A high school kyudo teacher is introducing some fairly easy points to improve your shooting quality. I would like to introduce his suggestions to you.

”Habits” are hard to be corrected. If the habits are noticeably bad instructors could of course see them and try to correct. However there are some subtle habits that tend to be ignored or overlooked by instructors and friends. Such habits should not be neglected but they should be told and corrected to improve the shooting quality.

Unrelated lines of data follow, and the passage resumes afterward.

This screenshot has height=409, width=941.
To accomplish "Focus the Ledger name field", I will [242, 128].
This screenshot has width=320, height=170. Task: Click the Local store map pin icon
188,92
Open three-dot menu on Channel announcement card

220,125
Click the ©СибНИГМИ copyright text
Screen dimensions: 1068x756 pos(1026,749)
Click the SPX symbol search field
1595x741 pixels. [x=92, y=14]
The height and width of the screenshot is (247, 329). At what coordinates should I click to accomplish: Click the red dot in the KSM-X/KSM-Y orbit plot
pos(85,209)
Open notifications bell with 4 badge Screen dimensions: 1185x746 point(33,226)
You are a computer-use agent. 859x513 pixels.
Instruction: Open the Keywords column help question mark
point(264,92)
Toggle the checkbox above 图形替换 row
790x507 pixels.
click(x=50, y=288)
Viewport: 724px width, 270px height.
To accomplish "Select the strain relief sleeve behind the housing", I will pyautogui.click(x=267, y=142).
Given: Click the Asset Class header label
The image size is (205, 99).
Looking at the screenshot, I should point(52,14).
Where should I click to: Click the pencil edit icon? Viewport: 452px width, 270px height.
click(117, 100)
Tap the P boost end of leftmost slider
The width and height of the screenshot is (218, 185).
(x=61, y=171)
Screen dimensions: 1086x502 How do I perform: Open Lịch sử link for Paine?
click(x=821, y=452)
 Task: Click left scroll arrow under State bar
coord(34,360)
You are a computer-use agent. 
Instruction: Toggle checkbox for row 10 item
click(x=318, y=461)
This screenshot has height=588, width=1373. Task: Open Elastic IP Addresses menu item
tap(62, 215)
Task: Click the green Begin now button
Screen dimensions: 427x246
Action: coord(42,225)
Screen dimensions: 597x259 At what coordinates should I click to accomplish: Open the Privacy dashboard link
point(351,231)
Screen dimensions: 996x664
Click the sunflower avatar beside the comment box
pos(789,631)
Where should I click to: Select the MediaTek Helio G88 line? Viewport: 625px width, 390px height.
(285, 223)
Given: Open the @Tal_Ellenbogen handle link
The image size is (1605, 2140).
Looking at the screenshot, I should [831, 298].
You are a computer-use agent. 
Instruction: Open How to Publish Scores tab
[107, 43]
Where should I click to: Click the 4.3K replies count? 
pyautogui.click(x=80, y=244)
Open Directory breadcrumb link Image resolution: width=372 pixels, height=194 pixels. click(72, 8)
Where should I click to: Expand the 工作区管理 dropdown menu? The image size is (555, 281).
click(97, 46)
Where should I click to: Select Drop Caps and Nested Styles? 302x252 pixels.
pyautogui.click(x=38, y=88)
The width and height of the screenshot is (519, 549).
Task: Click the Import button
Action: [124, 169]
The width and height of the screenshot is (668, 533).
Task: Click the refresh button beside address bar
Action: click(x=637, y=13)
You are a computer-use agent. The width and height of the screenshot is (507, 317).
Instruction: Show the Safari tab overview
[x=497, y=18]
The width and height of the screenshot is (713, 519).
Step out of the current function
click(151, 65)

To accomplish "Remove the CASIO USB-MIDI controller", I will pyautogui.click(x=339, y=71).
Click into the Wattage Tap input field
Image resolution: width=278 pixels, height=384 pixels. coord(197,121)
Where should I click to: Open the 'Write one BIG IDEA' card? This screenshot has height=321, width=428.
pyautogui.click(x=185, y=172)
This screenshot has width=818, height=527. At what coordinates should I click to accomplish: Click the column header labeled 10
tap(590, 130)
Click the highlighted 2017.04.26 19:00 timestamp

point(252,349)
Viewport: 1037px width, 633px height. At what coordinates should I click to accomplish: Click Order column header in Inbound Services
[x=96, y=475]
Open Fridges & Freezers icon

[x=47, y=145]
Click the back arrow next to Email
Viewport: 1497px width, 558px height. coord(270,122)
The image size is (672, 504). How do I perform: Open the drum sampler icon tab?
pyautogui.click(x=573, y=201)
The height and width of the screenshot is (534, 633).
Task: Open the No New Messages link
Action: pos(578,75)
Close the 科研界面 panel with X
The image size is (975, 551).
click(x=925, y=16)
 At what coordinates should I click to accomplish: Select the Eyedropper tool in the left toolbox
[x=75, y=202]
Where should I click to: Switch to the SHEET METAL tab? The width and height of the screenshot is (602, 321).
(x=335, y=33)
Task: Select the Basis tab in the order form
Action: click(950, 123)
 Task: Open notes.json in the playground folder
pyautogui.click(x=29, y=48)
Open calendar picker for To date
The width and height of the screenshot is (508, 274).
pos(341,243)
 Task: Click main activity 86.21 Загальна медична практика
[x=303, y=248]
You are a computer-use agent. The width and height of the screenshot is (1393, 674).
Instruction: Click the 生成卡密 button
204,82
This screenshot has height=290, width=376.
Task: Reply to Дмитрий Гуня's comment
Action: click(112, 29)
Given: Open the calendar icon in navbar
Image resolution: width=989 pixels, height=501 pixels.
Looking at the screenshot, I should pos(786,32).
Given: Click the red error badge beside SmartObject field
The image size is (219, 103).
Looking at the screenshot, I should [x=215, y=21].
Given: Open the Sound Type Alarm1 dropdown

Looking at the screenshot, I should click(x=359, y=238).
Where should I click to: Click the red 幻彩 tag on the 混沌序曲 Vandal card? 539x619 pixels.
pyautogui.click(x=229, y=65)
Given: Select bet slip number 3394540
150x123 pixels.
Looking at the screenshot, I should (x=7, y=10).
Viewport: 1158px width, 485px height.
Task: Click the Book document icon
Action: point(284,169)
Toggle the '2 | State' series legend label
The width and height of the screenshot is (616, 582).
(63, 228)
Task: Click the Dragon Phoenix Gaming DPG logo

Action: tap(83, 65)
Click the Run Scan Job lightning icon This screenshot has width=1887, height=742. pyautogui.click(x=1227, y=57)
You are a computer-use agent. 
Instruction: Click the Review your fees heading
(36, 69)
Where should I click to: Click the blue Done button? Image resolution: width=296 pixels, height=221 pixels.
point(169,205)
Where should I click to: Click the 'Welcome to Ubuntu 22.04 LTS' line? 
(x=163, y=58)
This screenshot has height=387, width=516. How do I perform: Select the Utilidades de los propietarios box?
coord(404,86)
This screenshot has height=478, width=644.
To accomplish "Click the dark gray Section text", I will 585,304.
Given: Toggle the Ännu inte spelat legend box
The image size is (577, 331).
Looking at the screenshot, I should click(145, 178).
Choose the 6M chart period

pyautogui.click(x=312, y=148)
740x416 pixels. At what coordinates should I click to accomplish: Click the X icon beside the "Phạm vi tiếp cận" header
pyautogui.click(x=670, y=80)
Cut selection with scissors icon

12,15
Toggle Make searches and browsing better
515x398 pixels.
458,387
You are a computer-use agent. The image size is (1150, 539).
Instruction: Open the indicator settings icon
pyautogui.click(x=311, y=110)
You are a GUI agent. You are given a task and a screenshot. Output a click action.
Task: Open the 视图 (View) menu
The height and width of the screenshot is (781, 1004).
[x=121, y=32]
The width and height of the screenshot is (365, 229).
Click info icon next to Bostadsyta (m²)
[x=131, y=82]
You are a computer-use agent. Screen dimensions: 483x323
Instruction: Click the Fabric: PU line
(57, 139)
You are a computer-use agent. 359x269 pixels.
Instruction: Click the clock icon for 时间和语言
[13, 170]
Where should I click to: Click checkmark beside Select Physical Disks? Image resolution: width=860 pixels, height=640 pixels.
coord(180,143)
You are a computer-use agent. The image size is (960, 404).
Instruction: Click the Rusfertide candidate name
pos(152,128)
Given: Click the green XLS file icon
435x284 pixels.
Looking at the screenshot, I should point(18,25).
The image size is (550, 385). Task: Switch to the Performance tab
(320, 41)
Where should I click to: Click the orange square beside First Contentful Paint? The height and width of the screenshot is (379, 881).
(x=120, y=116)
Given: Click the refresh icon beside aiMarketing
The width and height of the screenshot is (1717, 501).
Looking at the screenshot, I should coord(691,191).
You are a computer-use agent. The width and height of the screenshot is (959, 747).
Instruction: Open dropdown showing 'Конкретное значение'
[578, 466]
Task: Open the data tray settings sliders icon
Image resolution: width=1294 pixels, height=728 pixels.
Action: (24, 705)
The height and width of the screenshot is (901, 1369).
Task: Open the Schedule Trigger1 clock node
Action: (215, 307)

 “BE DECISIVE”. Particularly when you do ashibumi do not think you have a chance to correct or adjust the width and angle. You have no chance of correction. Do the ashibumi with clear mind and determination. 

“BE CONFIDENT” to do torikake. There are some people who do torikake repeatedly, take too long a time to set tenouchi and looking into his right hand with his head tilted. Such movements are evidence that you are defeated by the target already before shooting and the archer’s character is seen also. Be certain what you do and be confident when you do the job.

 “COMPLETE EACH STEP”. It is often seen that uchuokoshi is done without “monomi”. The last job of step three is “setting monomi”. Read the three major jobs of yugamae that is described in the Kyudo Kyohon.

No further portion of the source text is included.